(Problem details): Among the lines below, take the one holding "1046x651 pixels. At", the one holding "You are a computer-use agent. Image resolution: width=1255", and all lines between them. Set them down exactly.

(Material provided):
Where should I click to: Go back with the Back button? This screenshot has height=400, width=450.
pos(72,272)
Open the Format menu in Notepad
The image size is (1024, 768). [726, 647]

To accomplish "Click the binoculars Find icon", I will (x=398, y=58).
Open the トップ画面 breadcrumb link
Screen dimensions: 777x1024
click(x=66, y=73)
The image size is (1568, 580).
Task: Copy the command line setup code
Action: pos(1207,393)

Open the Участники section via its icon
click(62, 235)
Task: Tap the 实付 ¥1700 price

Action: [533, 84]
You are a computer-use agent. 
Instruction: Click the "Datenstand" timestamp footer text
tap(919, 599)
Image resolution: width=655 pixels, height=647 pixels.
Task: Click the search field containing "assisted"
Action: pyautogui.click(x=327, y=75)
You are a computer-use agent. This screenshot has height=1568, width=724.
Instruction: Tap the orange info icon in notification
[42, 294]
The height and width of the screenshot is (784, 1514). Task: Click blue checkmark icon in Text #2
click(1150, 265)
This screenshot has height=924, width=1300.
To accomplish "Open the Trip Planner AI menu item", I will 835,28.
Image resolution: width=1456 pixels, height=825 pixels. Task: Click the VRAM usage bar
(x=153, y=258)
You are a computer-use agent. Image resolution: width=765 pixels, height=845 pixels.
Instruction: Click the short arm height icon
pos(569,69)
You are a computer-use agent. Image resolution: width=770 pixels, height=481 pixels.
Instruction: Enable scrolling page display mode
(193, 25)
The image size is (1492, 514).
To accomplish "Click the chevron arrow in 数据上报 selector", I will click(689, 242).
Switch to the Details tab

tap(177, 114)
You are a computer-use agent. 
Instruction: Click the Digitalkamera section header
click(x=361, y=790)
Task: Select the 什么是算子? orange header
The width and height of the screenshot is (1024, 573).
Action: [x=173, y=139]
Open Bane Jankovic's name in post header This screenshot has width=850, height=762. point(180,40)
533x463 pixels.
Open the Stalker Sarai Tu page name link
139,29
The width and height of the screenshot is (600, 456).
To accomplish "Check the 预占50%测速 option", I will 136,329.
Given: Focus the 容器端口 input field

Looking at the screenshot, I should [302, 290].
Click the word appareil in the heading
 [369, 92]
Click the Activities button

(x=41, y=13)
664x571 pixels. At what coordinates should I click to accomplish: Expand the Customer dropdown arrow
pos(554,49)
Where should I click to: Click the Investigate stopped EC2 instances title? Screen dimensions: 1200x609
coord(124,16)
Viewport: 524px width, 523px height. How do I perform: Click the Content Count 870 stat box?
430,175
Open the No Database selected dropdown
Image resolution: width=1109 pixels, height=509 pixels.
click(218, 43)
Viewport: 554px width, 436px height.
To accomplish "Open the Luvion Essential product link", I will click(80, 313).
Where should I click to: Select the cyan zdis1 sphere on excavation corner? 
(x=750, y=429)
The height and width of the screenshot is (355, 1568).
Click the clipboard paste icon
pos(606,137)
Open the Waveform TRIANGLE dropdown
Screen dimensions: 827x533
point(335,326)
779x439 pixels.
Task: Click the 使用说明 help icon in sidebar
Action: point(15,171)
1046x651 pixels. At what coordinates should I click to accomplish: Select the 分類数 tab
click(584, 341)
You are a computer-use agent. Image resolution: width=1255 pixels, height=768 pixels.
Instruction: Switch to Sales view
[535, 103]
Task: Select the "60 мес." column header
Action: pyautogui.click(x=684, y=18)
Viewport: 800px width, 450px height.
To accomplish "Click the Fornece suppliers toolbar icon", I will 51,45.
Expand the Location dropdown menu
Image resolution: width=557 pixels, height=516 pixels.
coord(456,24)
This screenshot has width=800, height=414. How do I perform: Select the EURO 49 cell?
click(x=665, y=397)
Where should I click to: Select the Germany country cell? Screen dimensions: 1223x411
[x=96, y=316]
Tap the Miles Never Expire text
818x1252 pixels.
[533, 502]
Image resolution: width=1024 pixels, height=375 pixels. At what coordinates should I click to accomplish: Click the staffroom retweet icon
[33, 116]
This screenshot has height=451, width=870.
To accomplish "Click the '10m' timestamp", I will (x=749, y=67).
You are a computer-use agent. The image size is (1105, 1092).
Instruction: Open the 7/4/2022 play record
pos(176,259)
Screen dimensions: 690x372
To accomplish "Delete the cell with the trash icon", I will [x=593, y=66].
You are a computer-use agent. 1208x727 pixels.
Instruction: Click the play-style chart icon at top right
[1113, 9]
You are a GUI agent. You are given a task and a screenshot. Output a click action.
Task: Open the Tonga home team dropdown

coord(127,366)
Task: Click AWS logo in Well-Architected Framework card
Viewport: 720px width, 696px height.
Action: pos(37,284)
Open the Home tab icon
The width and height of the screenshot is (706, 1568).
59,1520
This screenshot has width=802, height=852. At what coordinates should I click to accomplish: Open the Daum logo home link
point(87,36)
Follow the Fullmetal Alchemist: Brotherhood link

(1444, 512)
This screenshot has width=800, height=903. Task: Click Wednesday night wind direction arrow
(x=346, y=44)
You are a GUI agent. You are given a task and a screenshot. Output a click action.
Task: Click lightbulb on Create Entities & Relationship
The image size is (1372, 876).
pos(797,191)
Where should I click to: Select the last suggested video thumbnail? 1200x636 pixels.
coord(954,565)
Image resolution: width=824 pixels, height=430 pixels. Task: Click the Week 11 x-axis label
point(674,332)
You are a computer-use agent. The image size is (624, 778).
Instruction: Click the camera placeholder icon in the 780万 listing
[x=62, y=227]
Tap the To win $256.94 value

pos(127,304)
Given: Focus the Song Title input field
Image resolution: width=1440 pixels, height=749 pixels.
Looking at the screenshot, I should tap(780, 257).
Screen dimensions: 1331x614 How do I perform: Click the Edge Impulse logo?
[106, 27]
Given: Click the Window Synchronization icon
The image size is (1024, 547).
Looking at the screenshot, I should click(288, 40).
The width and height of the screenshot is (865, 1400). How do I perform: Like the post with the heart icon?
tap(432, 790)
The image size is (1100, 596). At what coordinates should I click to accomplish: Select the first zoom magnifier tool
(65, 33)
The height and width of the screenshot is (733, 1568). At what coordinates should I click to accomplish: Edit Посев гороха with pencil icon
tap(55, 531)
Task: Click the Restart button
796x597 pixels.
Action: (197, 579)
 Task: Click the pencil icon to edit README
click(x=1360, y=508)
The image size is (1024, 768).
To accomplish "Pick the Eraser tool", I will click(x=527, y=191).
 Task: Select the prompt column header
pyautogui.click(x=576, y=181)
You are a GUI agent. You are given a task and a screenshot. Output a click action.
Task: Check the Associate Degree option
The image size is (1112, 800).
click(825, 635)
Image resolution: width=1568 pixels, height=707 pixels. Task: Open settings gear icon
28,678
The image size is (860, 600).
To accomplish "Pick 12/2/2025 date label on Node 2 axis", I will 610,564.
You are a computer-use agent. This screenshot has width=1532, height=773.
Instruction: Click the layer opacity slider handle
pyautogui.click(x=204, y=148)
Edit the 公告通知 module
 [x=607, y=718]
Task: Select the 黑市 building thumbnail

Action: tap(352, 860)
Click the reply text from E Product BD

(Finished exercise):
1046x651 pixels. At what coordinates should I click to accomplish: Select the 分類数 tab
click(584, 341)
You are a computer-use agent. Image resolution: width=1255 pixels, height=768 pixels.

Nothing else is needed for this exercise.